[Stored data entries]
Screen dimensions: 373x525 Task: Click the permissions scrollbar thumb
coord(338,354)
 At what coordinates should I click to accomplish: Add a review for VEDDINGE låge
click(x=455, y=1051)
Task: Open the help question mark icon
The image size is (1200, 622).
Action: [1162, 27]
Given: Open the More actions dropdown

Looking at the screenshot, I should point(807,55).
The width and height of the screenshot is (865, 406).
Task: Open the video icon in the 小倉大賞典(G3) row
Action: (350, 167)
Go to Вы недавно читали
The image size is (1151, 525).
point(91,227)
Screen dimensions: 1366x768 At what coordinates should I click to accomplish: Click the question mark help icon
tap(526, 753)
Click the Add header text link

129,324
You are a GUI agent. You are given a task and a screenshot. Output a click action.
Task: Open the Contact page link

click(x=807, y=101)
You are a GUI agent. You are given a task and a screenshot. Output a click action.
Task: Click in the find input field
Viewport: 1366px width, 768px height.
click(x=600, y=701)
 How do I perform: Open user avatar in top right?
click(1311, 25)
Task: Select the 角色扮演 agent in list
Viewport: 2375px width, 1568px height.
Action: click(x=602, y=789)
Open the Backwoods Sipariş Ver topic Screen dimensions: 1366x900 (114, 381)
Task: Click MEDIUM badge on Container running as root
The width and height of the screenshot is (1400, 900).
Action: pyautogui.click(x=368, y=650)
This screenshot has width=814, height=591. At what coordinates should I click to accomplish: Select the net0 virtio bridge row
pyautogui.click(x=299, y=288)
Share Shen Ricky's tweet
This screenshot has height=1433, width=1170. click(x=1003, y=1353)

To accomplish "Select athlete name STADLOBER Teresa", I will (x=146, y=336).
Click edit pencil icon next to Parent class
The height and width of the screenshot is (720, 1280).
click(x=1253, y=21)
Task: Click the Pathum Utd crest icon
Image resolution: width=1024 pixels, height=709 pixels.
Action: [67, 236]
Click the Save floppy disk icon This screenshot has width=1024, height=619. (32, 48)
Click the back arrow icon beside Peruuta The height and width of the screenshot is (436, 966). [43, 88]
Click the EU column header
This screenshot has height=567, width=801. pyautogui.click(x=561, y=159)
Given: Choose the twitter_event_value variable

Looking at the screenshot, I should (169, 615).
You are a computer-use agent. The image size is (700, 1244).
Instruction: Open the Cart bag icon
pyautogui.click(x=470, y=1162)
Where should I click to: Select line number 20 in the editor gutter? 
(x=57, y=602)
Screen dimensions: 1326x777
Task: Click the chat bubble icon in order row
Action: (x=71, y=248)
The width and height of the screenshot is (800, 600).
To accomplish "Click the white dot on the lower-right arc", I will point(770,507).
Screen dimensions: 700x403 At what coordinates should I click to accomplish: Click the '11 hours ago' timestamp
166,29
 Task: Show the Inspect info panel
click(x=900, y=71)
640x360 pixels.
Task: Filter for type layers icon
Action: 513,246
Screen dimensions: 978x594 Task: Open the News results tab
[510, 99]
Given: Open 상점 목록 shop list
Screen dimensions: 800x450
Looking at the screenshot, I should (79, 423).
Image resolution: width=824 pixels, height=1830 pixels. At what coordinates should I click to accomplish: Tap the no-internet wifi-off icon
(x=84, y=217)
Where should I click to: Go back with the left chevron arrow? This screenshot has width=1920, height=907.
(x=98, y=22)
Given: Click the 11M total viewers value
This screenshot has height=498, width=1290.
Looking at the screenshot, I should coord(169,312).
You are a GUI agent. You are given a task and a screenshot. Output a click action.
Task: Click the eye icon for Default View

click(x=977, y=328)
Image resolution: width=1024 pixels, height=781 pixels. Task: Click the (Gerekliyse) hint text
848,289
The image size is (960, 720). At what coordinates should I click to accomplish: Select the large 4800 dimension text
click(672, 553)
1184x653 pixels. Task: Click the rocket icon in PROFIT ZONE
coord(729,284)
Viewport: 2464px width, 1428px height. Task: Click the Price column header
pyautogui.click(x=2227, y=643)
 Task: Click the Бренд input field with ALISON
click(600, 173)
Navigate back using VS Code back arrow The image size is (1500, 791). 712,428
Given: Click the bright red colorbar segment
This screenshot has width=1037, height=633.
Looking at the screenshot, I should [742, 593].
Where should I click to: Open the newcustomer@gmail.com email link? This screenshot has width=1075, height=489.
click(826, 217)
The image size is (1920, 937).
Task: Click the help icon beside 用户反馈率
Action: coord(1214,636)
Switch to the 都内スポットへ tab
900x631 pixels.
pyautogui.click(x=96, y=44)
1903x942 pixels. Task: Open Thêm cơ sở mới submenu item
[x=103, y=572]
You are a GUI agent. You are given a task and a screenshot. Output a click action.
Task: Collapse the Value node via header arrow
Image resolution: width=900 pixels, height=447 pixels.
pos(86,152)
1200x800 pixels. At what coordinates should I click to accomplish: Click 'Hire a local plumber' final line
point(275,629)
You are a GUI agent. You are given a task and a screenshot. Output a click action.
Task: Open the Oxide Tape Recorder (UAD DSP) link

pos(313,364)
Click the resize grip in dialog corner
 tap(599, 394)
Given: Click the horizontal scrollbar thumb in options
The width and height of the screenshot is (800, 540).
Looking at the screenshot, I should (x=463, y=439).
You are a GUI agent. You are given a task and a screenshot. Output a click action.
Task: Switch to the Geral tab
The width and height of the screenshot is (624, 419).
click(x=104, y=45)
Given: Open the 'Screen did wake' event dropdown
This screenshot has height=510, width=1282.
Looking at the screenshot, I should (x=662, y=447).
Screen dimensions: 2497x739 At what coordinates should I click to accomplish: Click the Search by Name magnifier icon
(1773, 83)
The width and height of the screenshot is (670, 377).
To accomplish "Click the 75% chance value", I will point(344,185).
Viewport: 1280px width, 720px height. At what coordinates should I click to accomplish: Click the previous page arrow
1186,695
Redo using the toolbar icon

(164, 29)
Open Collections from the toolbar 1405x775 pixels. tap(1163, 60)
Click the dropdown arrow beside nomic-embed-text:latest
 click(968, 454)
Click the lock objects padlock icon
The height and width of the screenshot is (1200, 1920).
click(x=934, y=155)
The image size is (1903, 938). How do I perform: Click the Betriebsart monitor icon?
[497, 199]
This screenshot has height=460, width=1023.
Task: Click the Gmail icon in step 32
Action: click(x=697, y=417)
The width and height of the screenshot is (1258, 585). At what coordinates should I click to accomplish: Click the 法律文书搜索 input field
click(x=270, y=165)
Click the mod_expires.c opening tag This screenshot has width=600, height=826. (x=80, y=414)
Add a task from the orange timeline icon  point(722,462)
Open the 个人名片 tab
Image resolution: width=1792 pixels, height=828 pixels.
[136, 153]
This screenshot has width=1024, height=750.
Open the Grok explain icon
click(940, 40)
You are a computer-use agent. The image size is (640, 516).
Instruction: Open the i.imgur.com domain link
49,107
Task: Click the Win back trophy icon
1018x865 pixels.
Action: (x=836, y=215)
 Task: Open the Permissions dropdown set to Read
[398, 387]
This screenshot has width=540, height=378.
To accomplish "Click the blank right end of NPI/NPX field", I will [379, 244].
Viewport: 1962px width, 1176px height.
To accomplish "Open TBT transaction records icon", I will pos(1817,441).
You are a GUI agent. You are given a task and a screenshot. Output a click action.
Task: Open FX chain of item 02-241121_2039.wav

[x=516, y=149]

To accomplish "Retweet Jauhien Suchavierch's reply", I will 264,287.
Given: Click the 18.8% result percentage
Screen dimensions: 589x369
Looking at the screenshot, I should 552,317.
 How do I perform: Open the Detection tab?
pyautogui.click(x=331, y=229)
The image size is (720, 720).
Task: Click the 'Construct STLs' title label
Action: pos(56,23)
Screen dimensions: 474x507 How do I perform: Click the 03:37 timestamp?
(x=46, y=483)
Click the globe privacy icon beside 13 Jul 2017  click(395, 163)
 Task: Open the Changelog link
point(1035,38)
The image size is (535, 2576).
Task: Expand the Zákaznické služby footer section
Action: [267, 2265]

About this exercise:
Your answer should be the lines above, from the line containing "Task: Collapse the" up to and including the line containing "The width and height of the screenshot is (670, 377).", reproduced exactly and with nothing else.

Finished task:
Task: Collapse the Value node via header arrow
Image resolution: width=900 pixels, height=447 pixels.
pos(86,152)
1200x800 pixels. At what coordinates should I click to accomplish: Click 'Hire a local plumber' final line
point(275,629)
You are a GUI agent. You are given a task and a screenshot. Output a click action.
Task: Open the Oxide Tape Recorder (UAD DSP) link

pos(313,364)
Click the resize grip in dialog corner
 tap(599, 394)
Given: Click the horizontal scrollbar thumb in options
The width and height of the screenshot is (800, 540).
Looking at the screenshot, I should (x=463, y=439).
You are a GUI agent. You are given a task and a screenshot. Output a click action.
Task: Switch to the Geral tab
The width and height of the screenshot is (624, 419).
click(x=104, y=45)
Given: Open the 'Screen did wake' event dropdown
This screenshot has height=510, width=1282.
Looking at the screenshot, I should (x=662, y=447).
Screen dimensions: 2497x739 At what coordinates should I click to accomplish: Click the Search by Name magnifier icon
(1773, 83)
The width and height of the screenshot is (670, 377).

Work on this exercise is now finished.